Answer

**step1** Understanding the problem

The problem asks us to simplify the given mathematical expression and then determine if the simplified result is a rational number or an irrational number. The expression is $$\frac{2\sqrt{45}+3\sqrt{20}}{2\sqrt5}$$.

**step2** Simplifying the square roots in the numerator

First, we need to simplify the square roots in the numerator.
For $$\sqrt{45}$$: We look for the largest perfect square factor of 45. The number 45 can be divided by 9 (which is $$3 \times 3$$). So, $$45 = 9 \times 5$$.
Therefore, $$\sqrt{45} = \sqrt{9 \times 5}$$. We can separate this into $$\sqrt{9} \times \sqrt{5}$$. Since $$\sqrt{9} = 3$$, we have $$\sqrt{45} = 3\sqrt{5}$$.
For $$\sqrt{20}$$: We look for the largest perfect square factor of 20. The number 20 can be divided by 4 (which is $$2 \times 2$$). So, $$20 = 4 \times 5$$.
Therefore, $$\sqrt{20} = \sqrt{4 \times 5}$$. We can separate this into $$\sqrt{4} \times \sqrt{5}$$. Since $$\sqrt{4} = 2$$, we have $$\sqrt{20} = 2\sqrt{5}$$.

**step3** Substituting the simplified square roots back into the expression

Now we substitute the simplified forms of $$\sqrt{45}$$ and $$\sqrt{20}$$ back into the original expression:
The expression is $$\frac{2\sqrt{45}+3\sqrt{20}}{2\sqrt5}$$.
Replacing $$\sqrt{45}$$ with $$3\sqrt{5}$$ and $$\sqrt{20}$$ with $$2\sqrt{5}$$, we get:
$$\frac{2(3\sqrt{5})+3(2\sqrt{5})}{2\sqrt5}$$

**step4** Multiplying and combining terms in the numerator

Next, we perform the multiplication in the numerator:
$$2 \times 3\sqrt{5} = 6\sqrt{5}$$
$$3 \times 2\sqrt{5} = 6\sqrt{5}$$
So the numerator becomes $$6\sqrt{5} + 6\sqrt{5}$$.
Now, we combine these like terms (terms that have the same $$\sqrt{5}$$ part):
$$6\sqrt{5} + 6\sqrt{5} = (6+6)\sqrt{5} = 12\sqrt{5}$$
The expression now is $$\frac{12\sqrt{5}}{2\sqrt5}$$.

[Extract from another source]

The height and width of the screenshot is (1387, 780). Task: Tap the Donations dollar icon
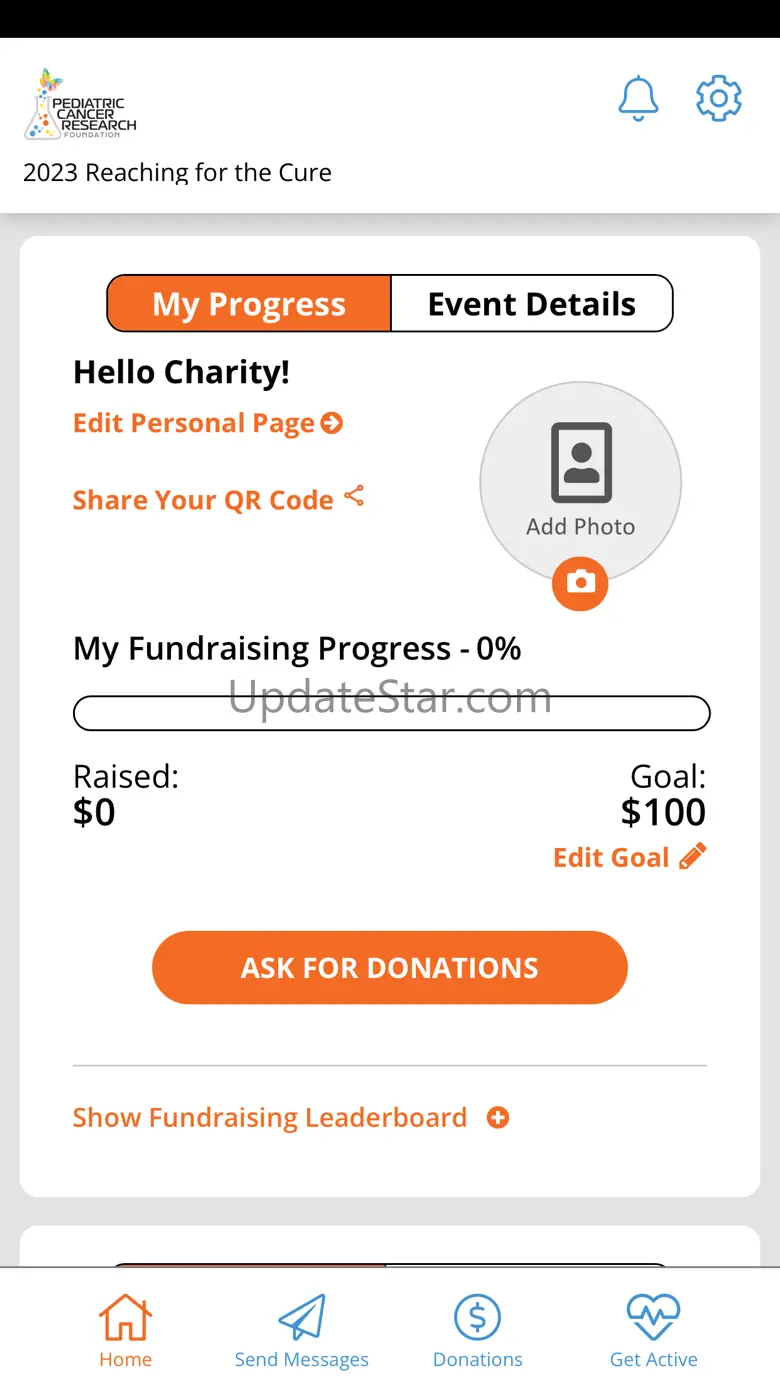478,1318
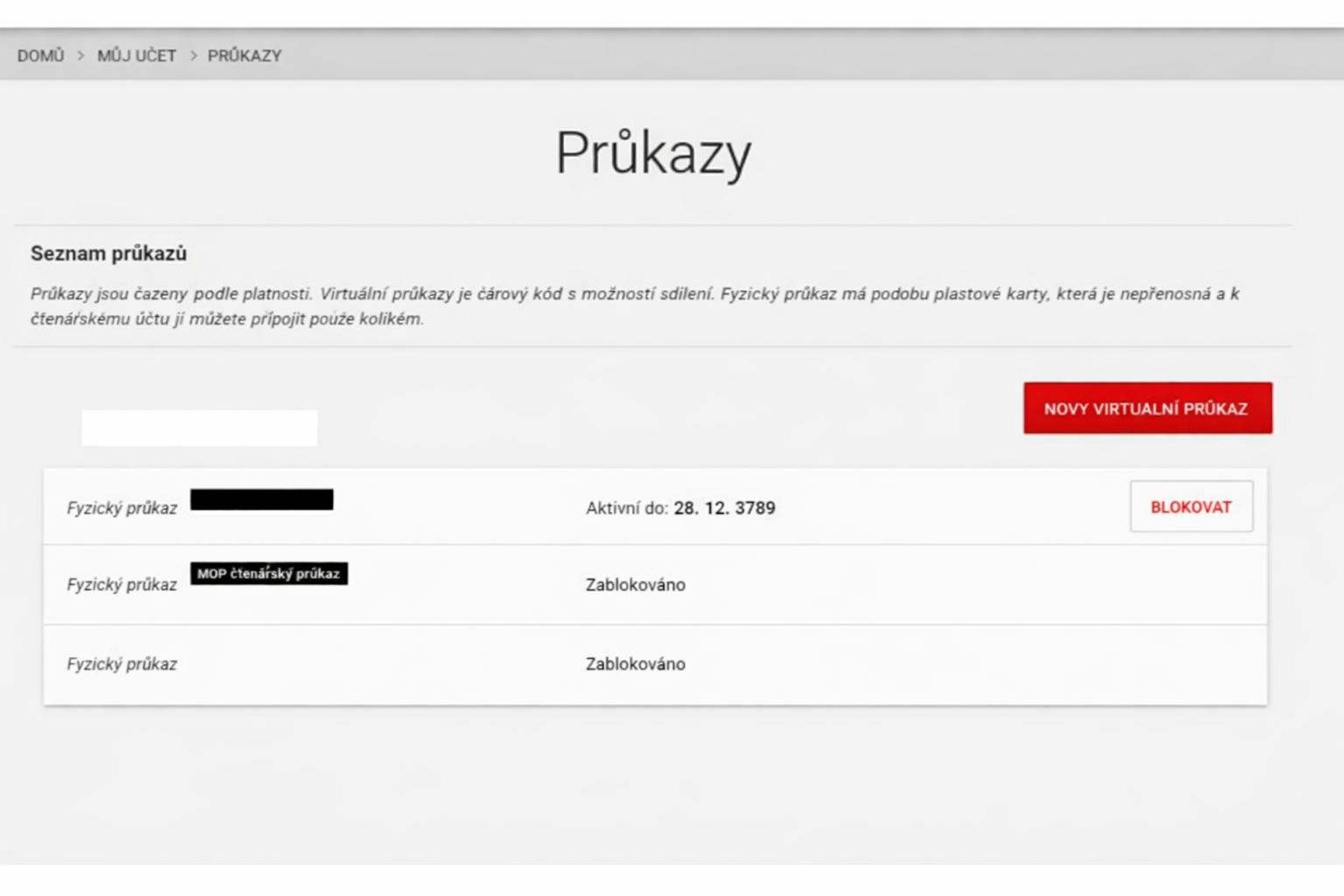The image size is (1344, 896).
Task: Click the expiry date 28. 12. 3789
Action: [x=724, y=508]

**step5** Simplifying the entire expression

Now we simplify the fraction $$\frac{12\sqrt{5}}{2\sqrt5}$$.
We can see that both the numerator and the denominator have $$\sqrt{5}$$. We can divide both by $$\sqrt{5}$$.
$$\frac{12\sqrt{5}}{2\sqrt5} = \frac{12}{2}$$
Performing the division:
$$\frac{12}{2} = 6$$
The simplified value of the expression is 6.

**step6** Determining if the result is rational or irrational

The final result is 6.
A rational number is a number that can be expressed as a simple fraction, where both the numerator and the denominator are whole numbers (integers), and the denominator is not zero.
The number 6 can be expressed as the fraction $$\frac{6}{1}$$.
Since 6 can be written as a fraction of two whole numbers (6 and 1), it is a rational number.